Question

Determining a Quadrant. State the quadrant in which $$\theta$$ lies. $$\sin \theta>0 \text { and } \cos \theta>0$$

Answer

**step1 Analyze the sign of sine function**

The sine function, $$\sin \theta$$, represents the y-coordinate of a point on the unit circle. When $$\sin \theta > 0$$, it means the y-coordinate is positive. This occurs in two quadrants: Quadrant I (where x and y are both positive) and Quadrant II (where x is negative and y is positive).

**step2 Analyze the sign of cosine function**

The cosine function, $$\cos \theta$$, represents the x-coordinate of a point on the unit circle. When $$\cos \theta > 0$$, it means the x-coordinate is positive.

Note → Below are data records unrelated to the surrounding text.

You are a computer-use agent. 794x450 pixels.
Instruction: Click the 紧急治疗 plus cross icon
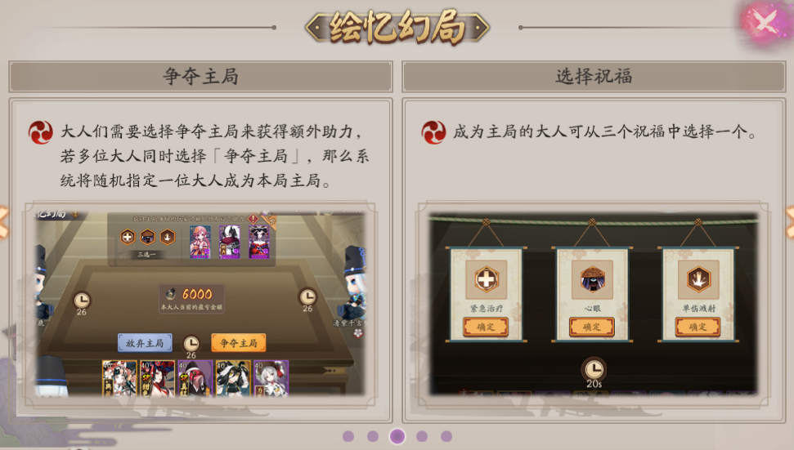pos(486,279)
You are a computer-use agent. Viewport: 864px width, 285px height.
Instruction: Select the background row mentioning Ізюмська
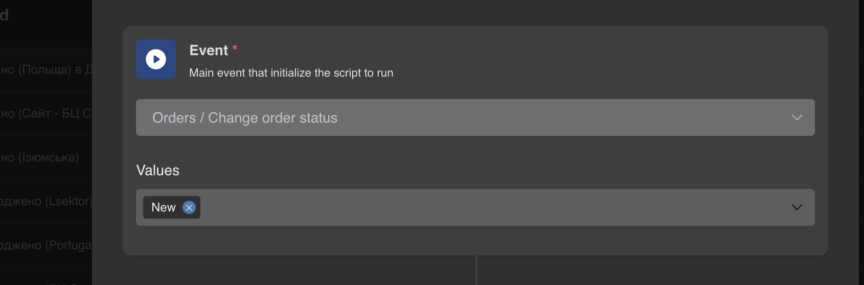pyautogui.click(x=41, y=157)
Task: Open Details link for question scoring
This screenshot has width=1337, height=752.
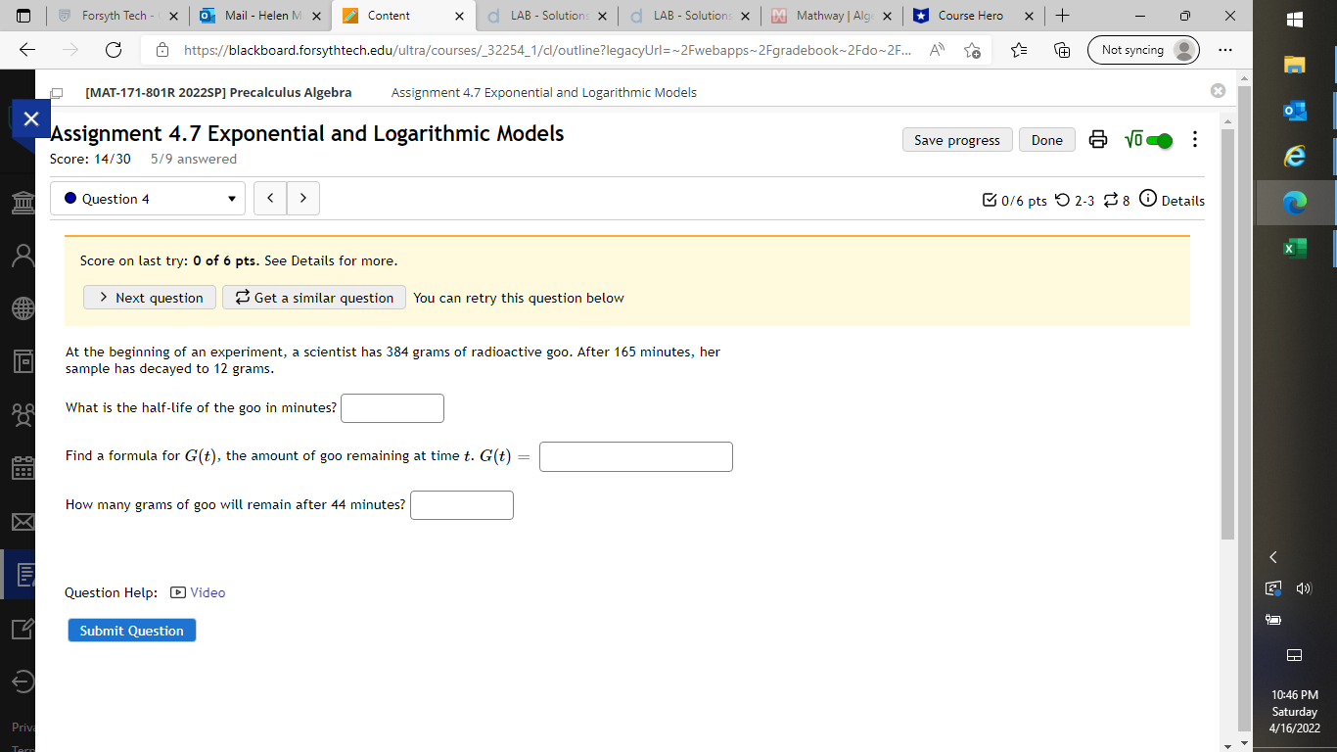Action: [x=1180, y=201]
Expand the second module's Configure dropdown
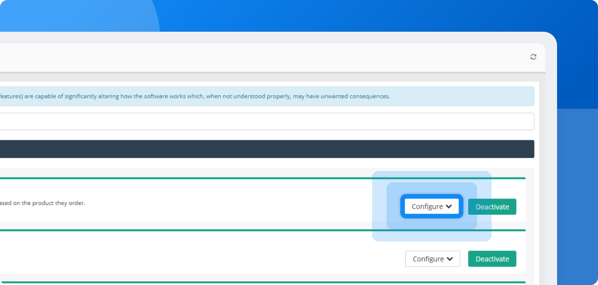Viewport: 598px width, 285px height. click(432, 259)
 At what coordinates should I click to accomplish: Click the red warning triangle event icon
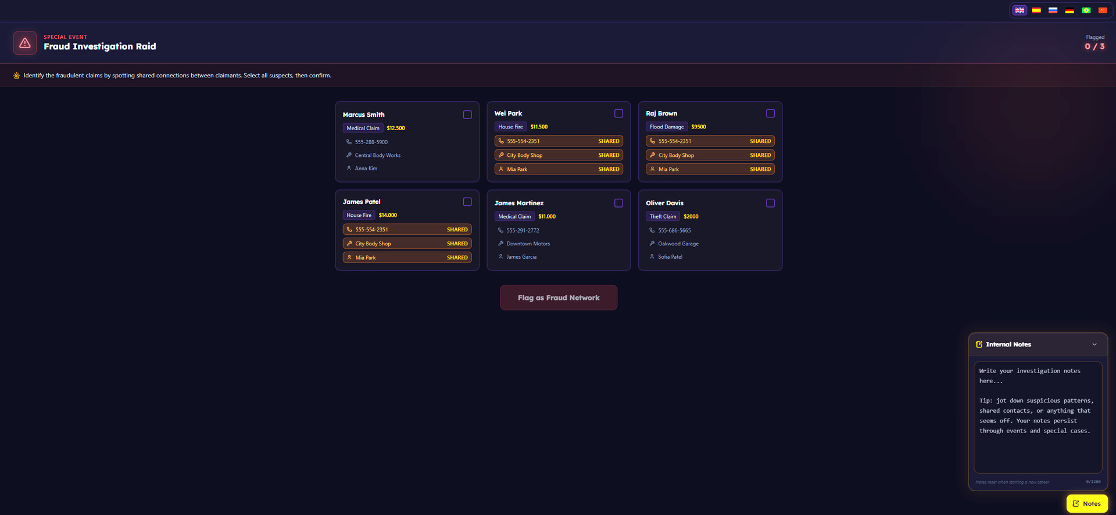coord(25,43)
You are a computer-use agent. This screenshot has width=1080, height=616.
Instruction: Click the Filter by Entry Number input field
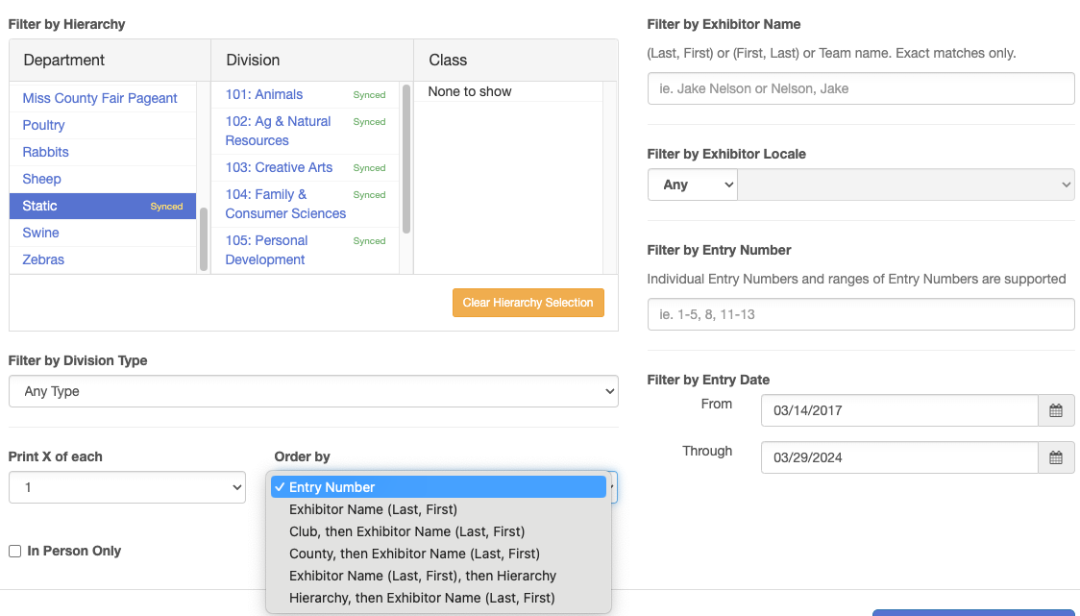click(860, 314)
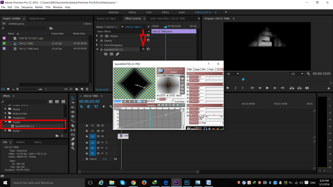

This occurs in two quadrants: Quadrant I (where x and y are both positive) and Quadrant IV (where x is positive and y is negative).

**step3 Determine the common quadrant**

To find the quadrant where both conditions are met, we look for the common quadrant from the results of Step 1 and Step 2.
From Step 1, $$\sin \theta > 0$$ implies $$\theta$$ is in Quadrant I or Quadrant II.
From Step 2, $$\cos \theta > 0$$ implies $$\theta$$ is in Quadrant I or Quadrant IV.
The only quadrant that satisfies both conditions (y-coordinate is positive AND x-coordinate is positive) is Quadrant I.

Alternative answer

Answer: Quadrant I Explain
This is a question about which quadrant an angle is in based on the signs of its sine and cosine values. . The solving step is:

First, I remember that sine is like the 'height' (or y-value) on a circle, and cosine is like the 'width' (or x-value).
1. If `sin θ > 0`, it means the height is positive. This happens in the top half of the circle, which includes Quadrant I and Quadrant II.
2. If `cos θ > 0`, it means the width is positive. This happens in the right half of the circle, which includes Quadrant I and Quadrant IV.
3. We need *both* conditions to be true at the same time. I look for where the 'top half' and the 'right half' overlap. They both overlap in the top-right section of the circle. That section is called Quadrant I!

Alternative answer

Answer: Quadrant I Explain
This is a question about figuring out where an angle points on a graph based on whether its "up-down" part (sine) and "left-right" part (cosine) are positive or negative . The solving step is:

First, I like to imagine a big cross like a plus sign on a piece of paper. This splits the paper into four sections called quadrants. We number them starting from the top-right one (Quadrant I), then go counter-clockwise: top-left (Quadrant II), bottom-left (Quadrant III), and bottom-right (Quadrant IV).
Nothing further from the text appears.